## Trecho selecionado
..........

Exposa o citado autor (in,
Palestra "O protesto do fiador e do inquilino sob o prisma da Lei nº
9.492/97", proferida no SECOVI-SP), que: “Desse modo, por exemplo, o débito resultante de locação do imóvel, comprovado por contrato escrito pode ser objeto de protesto,
tanto quanto ao inquilino como quanto ao fiador, pois a fiança é
modalidade de caução e se insere entre os títulos executivos
extrajudiciais”.
Insta informar que, recentemente foi
sancionada no Estado de São Paulo, a Lei 10700 de 29/12/2000, que prevê a
possibilidade do registro de impontualidade de dívida locatícia, ou
seja, permite ao locador, o direito de protesto do contrato de locação,
quando este estiver o locatário e/ou fiador inadimplentes, bem como a
inclusão do nome dos devedores nos cadastros restritivos de crédito.
Nestes termos, é o magistério exarado pelo magistrado VENÍCIO ANTÔNIO DE PAULA SALLES:
"A dicção legal é precisa e insuperável. Protestável
para esta Lei Estadual, são todos os títulos considerados, pela
legislação processual, como TÍTULOS EXECUTIVOS EXTRAJUDICIAIS”.
Consoante NELSON GODOY BASSIL DOWER (in, Curso Básico de Direito Processual Civil,
2ª ed., V.3, p. 74), "esse direito que tem o credor de provocar a
execução é direito de agir, é a ação de execução, sempre baseada
-repita-se- no título executivo e que nasce quando há o inadimplemento
por parte do devedor, dando lugar ao processo executivo".

..........

## Informações fornecidas
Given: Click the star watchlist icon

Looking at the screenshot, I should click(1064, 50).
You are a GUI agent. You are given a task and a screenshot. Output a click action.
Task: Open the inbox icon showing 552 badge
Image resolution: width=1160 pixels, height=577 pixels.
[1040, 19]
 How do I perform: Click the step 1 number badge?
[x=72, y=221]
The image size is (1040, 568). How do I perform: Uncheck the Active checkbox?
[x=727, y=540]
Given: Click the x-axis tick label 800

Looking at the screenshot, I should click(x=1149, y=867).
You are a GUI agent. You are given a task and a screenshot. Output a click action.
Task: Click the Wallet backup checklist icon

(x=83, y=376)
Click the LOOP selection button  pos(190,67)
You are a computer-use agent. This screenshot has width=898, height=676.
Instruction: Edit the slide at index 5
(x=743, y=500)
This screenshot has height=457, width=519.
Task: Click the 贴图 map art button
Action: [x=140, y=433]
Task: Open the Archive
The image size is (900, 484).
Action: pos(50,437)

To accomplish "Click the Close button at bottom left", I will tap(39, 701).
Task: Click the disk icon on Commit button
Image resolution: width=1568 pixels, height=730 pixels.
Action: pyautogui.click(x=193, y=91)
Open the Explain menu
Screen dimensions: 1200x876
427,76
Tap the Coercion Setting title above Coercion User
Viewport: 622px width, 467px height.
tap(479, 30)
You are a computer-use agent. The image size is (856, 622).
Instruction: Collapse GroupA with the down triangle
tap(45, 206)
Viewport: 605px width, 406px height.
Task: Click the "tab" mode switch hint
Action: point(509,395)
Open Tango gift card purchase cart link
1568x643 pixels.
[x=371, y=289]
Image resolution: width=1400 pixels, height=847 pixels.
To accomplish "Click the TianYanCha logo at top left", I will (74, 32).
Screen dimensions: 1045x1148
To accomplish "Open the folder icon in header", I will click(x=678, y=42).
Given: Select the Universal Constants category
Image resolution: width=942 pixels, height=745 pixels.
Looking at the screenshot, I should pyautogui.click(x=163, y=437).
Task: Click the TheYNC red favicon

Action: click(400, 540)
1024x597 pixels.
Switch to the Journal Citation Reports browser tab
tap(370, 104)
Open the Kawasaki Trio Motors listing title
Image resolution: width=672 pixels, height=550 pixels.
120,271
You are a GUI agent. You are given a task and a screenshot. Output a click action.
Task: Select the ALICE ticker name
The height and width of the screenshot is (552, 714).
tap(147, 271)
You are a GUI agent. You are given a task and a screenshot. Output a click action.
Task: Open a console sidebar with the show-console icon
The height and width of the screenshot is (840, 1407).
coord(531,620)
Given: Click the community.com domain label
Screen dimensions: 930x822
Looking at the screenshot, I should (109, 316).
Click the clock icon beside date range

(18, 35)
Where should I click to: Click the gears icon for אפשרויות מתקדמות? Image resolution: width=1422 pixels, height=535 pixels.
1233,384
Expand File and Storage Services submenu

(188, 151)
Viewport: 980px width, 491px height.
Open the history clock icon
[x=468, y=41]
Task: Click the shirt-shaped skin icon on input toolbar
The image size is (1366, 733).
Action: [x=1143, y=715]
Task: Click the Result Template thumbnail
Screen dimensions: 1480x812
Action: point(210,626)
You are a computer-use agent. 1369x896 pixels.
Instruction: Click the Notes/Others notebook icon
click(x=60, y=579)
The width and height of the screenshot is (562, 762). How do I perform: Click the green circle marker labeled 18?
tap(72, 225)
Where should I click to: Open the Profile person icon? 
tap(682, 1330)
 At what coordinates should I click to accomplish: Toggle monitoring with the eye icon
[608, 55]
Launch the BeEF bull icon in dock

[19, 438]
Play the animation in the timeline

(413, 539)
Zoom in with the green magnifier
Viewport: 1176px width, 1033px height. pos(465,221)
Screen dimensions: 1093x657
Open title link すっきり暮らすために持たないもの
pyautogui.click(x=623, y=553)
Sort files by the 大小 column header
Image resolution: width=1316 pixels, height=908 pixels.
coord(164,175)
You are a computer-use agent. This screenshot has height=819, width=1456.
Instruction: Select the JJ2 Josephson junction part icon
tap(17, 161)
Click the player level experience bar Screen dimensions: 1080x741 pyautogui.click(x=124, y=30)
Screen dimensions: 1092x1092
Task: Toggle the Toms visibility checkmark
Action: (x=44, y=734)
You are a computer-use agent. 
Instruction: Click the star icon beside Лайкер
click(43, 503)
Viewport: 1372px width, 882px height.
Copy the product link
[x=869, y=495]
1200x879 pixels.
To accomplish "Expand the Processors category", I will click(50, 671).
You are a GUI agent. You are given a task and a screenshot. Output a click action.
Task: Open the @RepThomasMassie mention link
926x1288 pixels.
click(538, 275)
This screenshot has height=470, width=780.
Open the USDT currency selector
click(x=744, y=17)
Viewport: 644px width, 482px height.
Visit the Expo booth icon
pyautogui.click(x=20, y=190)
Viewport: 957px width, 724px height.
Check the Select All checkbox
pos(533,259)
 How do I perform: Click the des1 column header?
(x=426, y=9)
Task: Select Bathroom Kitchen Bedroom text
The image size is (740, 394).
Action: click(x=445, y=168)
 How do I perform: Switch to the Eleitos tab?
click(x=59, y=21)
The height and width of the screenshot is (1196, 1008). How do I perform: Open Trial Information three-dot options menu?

..........

## Objetivo do exercício
Reproduza fielmente a parte do trecho sobre o protesto de dívidas locatícias que começa nas palavras "Exposa o citado" e termina após "restritivos de crédito.". Os registros constituem material à parte, independente do trecho.

## Resposta da tarefa
Exposa o citado autor (in,
Palestra "O protesto do fiador e do inquilino sob o prisma da Lei nº
9.492/97", proferida no SECOVI-SP), que: “Desse modo, por exemplo, o débito resultante de locação do imóvel, comprovado por contrato escrito pode ser objeto de protesto,
tanto quanto ao inquilino como quanto ao fiador, pois a fiança é
modalidade de caução e se insere entre os títulos executivos
extrajudiciais”.
Insta informar que, recentemente foi
sancionada no Estado de São Paulo, a Lei 10700 de 29/12/2000, que prevê a
possibilidade do registro de impontualidade de dívida locatícia, ou
seja, permite ao locador, o direito de protesto do contrato de locação,
quando este estiver o locatário e/ou fiador inadimplentes, bem como a
inclusão do nome dos devedores nos cadastros restritivos de crédito.